By Bob Rankin
An especially nasty fake anti-malware program is making the rounds. It goes by many names including XP Total Security, XP Home Security Vista Anti-Virus, Win 7 Anti-Spyware, Win 7 Internet Security, and “2011” variants that sound like the latest and greatest anti-malware tool. But they’re all the same evil malware in various disguises.
This malware is delivered to your computer via a Trojan horse: a file that purports to be something else such as a movie or handy utility. It installs itself as an executable file whose name is three letters long; unfortunately, the three letters are randomly generated so I can’t tell you a file name to look for. Once installed, it pretends to be a security update for Windows installed via Automatic Updates.
The malware launches whenever your launch another executable file. It also modifies Windows registry settings so that whenever you launch Internet Explorer or Firefox from the Windows Start menu, the malware launches instead and displays a fake firewall warning.

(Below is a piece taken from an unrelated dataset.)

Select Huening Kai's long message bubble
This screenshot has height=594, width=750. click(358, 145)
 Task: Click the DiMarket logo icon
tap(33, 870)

Like other rogue anti-malware, this one fakes a “full scan” of your computer when it starts. It then displays multiple alarming warnings of “infected files” – all of them false positives. It tells you that you must purchase the “full” version” of the fake anti-malware program to eliminate the infections. Don’t do it, and don’t try to remove the “infected” files manually. All of them are legitimate system files that Windows needs to operate.
The rogue aggressively deters efforts to remove it or get help. If you try to run a legitimate anti-malware app, the rogue will block its startup and display a fake “infected file” alert. Try browsing to a popular anti-malware site and the rogue will block the URL, telling you (falsely) that the page you are trying to visit is dangerous and blocked “for your protection.”